The U.S. Food and Drug Administration (FDA) has issued a broad request for comment to assist the agency in identifying regulations and related paperwork requirements that it could modify, repeal, or replace to reduce the regulatory burden on the public. 1/ The request is specific to products within the jurisdiction of the Center for Food Safety and Applied Nutrition (CFSAN) (i.e., human food, dietary supplements, and cosmetics) and presents a unique opportunity for industry to identify regulations and/or information collection (paperwork) requirements that are outdated, ineffective, or unnecessary; impose costs greater than their associated benefits; or limit job creation.
FDA issued the request as part of its implementation of Executive Orders (EOs) 13771 and 13777. EO 13771, entitled “Reducing Regulation and Controlling Regulatory Costs,” states that it is the policy of the executive branch to be prudent and financially responsible in the expenditure of funds from both public and private sources and to manage the costs associated with the government imposition of private expenditures required to comply with federal regulations. EO 13777, entitled “Enforcing the Regulatory Reform Agenda,” directs each agency to establish a Regulatory Reform Task Force to evaluate existing regulations and make recommendations regarding their repeal, replacement, or modification. The information the public submits in response to the request for comment will supplement FDA’s review of its regulations. This memorandum summarizes FDA’s requests and the specified formatting and instructions for providing comments.
Specific Information Requests
Though the public may submit information on other issues, FDA’s request includes the following questions, which the agency is using to guide its review of regulations to identify those it could modify, repeal, or replace to reduce the regulatory burden on the public:
- Is the regulation still current, or is it outdated or unnecessary in some way?
- Have there been advancements and innovations in science, technology, or FDA or industry practice, or any other changes that suggest repeal of or modification to the regulation may be warranted or appropriate?
- Has the regulation been superseded or made irrelevant or unenforceable by statute, another FDA regulation or guidance, a regulation by another Federal Agency, or controlling legal authority? If yes, identify the statute, regulation, guidance, or legal precedent and explain what FDA regulation is affected and in what way it is affected.
- Is this regulation duplicative of requirements in other FDA regulations or other Federal Agency regulations?
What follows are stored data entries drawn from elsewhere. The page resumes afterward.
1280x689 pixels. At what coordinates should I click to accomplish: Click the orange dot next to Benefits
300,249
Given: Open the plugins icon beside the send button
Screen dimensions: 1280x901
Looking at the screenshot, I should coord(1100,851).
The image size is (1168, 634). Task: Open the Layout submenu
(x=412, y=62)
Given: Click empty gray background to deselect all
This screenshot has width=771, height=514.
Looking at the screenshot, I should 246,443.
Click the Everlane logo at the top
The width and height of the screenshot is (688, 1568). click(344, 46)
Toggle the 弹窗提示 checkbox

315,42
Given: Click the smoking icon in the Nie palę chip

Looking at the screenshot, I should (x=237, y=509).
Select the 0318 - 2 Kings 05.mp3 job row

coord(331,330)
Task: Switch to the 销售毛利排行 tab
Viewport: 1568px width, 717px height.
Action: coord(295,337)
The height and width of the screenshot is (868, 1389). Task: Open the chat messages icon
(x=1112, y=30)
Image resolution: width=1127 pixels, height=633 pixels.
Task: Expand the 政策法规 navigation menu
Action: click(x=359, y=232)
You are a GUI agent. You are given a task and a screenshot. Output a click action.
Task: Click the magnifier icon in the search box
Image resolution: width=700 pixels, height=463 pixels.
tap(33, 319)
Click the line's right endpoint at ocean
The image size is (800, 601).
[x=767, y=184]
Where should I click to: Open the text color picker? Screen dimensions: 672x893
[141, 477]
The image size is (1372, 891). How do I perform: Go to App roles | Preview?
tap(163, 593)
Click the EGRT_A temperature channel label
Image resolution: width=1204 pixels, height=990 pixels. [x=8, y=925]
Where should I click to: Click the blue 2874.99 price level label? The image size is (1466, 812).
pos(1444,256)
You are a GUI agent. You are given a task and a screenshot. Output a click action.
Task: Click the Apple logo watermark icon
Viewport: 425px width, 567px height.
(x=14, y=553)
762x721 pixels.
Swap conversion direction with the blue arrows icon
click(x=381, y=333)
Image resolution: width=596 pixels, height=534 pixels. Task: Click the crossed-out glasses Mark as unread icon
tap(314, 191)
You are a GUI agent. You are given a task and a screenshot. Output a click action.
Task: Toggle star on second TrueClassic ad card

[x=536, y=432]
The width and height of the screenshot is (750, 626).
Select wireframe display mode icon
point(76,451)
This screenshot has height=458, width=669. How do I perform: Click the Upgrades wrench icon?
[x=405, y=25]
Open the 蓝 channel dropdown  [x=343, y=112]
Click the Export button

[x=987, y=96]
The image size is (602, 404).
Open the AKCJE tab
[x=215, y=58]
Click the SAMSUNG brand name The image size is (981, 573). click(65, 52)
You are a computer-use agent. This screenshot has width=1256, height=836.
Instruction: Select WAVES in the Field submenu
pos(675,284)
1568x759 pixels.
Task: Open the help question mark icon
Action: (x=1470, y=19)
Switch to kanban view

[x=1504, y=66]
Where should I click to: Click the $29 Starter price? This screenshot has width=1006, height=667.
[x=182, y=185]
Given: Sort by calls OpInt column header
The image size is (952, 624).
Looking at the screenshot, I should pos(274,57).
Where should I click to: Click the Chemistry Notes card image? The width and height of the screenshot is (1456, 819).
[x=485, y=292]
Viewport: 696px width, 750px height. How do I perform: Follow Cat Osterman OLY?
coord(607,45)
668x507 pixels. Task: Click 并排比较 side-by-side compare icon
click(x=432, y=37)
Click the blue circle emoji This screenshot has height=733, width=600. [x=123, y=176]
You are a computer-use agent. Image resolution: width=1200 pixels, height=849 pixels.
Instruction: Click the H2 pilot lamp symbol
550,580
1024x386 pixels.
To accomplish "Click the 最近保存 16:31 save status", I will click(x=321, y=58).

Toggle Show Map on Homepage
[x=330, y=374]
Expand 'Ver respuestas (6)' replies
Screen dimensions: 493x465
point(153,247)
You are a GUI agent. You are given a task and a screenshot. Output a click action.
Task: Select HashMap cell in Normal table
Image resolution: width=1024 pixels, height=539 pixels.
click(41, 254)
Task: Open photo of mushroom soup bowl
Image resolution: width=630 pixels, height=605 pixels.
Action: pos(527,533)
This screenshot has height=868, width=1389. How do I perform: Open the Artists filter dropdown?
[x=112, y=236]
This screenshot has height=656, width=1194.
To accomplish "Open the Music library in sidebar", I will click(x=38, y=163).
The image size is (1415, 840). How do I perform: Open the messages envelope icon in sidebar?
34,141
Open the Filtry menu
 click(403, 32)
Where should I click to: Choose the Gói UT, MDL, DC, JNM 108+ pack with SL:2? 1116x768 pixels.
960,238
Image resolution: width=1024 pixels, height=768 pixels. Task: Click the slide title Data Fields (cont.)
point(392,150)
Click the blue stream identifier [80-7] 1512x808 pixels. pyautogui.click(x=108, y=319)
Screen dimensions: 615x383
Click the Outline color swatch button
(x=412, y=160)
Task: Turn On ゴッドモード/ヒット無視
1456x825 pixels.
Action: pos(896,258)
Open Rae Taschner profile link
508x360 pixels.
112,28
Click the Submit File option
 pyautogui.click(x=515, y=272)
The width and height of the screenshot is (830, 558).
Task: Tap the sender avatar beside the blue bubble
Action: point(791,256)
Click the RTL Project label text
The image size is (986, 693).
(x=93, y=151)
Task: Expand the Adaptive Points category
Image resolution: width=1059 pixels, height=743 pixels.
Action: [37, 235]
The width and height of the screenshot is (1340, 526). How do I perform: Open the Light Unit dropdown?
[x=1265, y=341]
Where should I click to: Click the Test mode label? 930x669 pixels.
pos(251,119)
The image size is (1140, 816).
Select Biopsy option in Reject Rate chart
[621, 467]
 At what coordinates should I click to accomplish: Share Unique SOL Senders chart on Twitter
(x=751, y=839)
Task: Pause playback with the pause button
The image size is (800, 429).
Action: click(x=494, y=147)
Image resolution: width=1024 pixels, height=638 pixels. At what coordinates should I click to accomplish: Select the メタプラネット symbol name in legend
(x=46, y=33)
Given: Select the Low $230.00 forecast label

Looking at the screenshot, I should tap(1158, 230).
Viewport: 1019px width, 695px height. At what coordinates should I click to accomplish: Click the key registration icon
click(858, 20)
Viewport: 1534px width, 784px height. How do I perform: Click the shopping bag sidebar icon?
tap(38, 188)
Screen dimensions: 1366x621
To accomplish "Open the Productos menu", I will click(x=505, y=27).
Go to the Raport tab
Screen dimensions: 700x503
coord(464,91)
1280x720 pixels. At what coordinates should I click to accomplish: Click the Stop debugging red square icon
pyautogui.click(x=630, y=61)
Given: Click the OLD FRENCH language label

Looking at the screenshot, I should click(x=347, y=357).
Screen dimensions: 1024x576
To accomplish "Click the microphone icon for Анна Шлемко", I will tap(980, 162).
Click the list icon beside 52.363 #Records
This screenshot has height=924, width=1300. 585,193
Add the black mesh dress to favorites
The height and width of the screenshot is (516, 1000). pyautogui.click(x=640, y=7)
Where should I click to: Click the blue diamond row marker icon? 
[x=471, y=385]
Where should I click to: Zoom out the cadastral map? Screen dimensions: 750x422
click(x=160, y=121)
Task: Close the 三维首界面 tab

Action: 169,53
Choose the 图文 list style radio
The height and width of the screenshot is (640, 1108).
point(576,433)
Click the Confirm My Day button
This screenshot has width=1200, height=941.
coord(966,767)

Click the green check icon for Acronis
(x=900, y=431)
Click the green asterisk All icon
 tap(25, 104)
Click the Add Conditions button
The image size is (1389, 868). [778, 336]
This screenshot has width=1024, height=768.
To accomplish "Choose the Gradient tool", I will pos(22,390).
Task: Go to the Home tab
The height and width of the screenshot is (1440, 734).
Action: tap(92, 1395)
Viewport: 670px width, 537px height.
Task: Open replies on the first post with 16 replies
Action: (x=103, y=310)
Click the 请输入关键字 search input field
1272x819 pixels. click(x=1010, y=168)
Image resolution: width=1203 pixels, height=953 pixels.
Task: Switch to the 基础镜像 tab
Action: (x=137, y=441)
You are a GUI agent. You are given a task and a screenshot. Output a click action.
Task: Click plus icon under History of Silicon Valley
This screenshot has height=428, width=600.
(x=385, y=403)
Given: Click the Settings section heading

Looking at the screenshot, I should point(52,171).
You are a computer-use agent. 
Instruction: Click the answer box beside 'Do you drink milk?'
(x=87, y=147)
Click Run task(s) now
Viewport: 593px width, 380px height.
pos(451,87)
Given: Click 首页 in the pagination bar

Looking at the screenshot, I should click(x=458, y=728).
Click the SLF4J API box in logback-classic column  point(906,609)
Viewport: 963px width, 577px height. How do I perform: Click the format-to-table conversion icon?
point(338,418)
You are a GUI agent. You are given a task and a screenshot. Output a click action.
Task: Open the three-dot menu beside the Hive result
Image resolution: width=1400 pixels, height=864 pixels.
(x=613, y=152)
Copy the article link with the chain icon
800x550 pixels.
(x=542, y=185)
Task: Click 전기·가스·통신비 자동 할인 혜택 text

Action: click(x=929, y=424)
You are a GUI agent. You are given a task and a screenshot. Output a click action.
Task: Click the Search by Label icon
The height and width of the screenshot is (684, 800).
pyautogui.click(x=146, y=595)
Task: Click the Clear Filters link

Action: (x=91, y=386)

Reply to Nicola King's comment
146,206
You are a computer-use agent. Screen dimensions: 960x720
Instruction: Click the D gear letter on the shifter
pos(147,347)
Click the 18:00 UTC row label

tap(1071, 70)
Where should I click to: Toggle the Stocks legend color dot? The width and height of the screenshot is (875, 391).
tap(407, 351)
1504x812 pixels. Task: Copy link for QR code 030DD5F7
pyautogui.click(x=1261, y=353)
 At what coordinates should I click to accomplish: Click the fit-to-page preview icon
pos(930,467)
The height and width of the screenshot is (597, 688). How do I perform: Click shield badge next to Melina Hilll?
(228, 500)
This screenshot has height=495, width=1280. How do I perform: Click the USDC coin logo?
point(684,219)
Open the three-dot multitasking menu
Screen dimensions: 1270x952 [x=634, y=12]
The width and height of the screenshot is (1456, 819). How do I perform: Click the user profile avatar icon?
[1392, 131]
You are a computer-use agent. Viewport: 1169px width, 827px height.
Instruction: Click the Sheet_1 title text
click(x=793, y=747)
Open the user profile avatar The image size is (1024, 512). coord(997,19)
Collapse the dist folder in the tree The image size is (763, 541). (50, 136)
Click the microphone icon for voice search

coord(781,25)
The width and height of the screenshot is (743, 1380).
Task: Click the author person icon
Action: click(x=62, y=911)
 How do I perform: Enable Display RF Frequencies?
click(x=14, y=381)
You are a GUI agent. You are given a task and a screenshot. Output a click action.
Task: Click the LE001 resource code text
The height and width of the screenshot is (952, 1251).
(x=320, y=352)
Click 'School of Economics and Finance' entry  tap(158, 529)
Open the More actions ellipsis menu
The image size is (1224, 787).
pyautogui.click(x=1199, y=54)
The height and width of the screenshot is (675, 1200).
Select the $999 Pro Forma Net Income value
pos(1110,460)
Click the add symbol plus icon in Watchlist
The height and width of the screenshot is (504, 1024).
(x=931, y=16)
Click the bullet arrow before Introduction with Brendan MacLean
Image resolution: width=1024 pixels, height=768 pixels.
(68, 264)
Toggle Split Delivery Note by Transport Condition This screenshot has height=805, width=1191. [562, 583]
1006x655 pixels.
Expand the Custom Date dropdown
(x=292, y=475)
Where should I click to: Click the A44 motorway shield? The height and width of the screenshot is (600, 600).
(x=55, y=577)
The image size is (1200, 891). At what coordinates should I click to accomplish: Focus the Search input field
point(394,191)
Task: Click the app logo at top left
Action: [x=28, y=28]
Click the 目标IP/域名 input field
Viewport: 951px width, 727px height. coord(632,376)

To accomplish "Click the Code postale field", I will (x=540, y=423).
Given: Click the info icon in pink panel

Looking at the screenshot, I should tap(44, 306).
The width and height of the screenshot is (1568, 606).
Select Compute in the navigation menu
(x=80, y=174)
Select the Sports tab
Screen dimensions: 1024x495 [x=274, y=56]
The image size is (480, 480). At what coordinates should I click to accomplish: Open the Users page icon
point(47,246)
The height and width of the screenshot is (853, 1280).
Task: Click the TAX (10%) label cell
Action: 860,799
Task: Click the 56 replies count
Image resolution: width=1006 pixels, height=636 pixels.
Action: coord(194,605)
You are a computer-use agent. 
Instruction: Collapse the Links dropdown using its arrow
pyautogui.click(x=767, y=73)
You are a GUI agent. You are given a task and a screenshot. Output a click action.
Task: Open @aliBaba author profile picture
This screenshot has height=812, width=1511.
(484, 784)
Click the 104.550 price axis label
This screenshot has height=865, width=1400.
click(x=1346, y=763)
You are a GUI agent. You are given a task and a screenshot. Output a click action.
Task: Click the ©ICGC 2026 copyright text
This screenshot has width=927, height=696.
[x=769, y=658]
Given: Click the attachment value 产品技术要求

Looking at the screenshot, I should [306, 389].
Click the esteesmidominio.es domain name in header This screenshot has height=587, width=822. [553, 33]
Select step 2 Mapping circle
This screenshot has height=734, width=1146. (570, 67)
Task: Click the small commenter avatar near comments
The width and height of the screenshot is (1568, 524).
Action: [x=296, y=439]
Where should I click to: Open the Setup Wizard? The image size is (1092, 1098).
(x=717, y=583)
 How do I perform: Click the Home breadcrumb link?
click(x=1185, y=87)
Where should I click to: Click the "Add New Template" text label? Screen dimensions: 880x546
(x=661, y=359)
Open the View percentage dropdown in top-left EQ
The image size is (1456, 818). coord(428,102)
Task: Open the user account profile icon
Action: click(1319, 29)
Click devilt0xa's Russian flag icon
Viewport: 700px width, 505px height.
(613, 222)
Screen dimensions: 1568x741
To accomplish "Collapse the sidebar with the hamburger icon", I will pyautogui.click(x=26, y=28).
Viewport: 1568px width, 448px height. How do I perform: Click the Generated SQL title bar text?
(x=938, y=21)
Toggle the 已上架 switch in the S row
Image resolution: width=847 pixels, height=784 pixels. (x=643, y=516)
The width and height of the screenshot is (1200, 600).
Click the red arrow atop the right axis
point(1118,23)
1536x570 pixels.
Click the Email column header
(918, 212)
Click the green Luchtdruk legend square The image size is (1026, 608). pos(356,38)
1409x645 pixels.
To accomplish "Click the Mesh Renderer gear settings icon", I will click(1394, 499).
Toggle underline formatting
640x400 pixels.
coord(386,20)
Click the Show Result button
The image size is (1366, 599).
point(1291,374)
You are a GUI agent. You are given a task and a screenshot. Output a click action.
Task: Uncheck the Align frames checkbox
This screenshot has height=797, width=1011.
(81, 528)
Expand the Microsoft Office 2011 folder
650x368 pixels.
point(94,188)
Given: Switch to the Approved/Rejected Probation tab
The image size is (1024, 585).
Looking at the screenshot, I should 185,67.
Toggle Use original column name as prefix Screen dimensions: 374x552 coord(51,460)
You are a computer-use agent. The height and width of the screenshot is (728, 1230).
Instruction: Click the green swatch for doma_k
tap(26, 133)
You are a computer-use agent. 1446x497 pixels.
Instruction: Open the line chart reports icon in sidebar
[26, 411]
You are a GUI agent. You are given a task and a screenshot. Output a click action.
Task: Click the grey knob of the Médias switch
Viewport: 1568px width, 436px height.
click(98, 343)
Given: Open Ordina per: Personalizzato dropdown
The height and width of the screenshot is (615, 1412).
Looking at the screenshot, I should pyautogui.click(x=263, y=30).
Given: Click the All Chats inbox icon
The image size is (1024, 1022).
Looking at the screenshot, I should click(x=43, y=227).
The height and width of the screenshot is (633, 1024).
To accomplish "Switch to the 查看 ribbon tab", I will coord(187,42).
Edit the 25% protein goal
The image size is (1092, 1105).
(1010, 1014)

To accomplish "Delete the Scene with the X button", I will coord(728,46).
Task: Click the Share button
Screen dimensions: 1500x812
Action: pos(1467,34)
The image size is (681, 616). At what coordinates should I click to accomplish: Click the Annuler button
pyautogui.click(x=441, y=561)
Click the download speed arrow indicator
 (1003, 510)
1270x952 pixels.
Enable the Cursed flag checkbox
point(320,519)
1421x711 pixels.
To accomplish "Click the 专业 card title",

If yes, identify the overlapping regulation(s) and responsible Federal Agency and describe the way(s) in which the regulations overlap, as well as any suggestions with respect to how best to resolve the duplication.
- Have regulated entities had difficulties complying with the regulation? If yes, identify what entity or entities have had such difficulties and the nature of the difficulties.
- Does the regulation impose requirements that are also provided for in voluntary or consensus standards or guidance by third party organizations (e.g., International Council for Harmonisation, International Organization for Standardization, Codex Alimentarius)? Do the entities covered by these standards or guidance take steps to meet the standards and to document that they meet the standards? If met, do the standards achieve the same level of public health protection as the FDA regulation? Are there entities who are not covered by these standards or guidances or who choose not to observe them?
- Does the regulation contain redundant, outdated, or unnecessary collections of information or retention of records, e.g., reporting, recordkeeping, or labeling requirements? Explain in your response why the information is redundant, outdated, or unnecessary.
- Could the goal of the regulation be achieved by less costly means that would provide the same level of public health protection? If yes, provide examples of alternatives that may reduce costs to industry while retaining the same level of public health protection.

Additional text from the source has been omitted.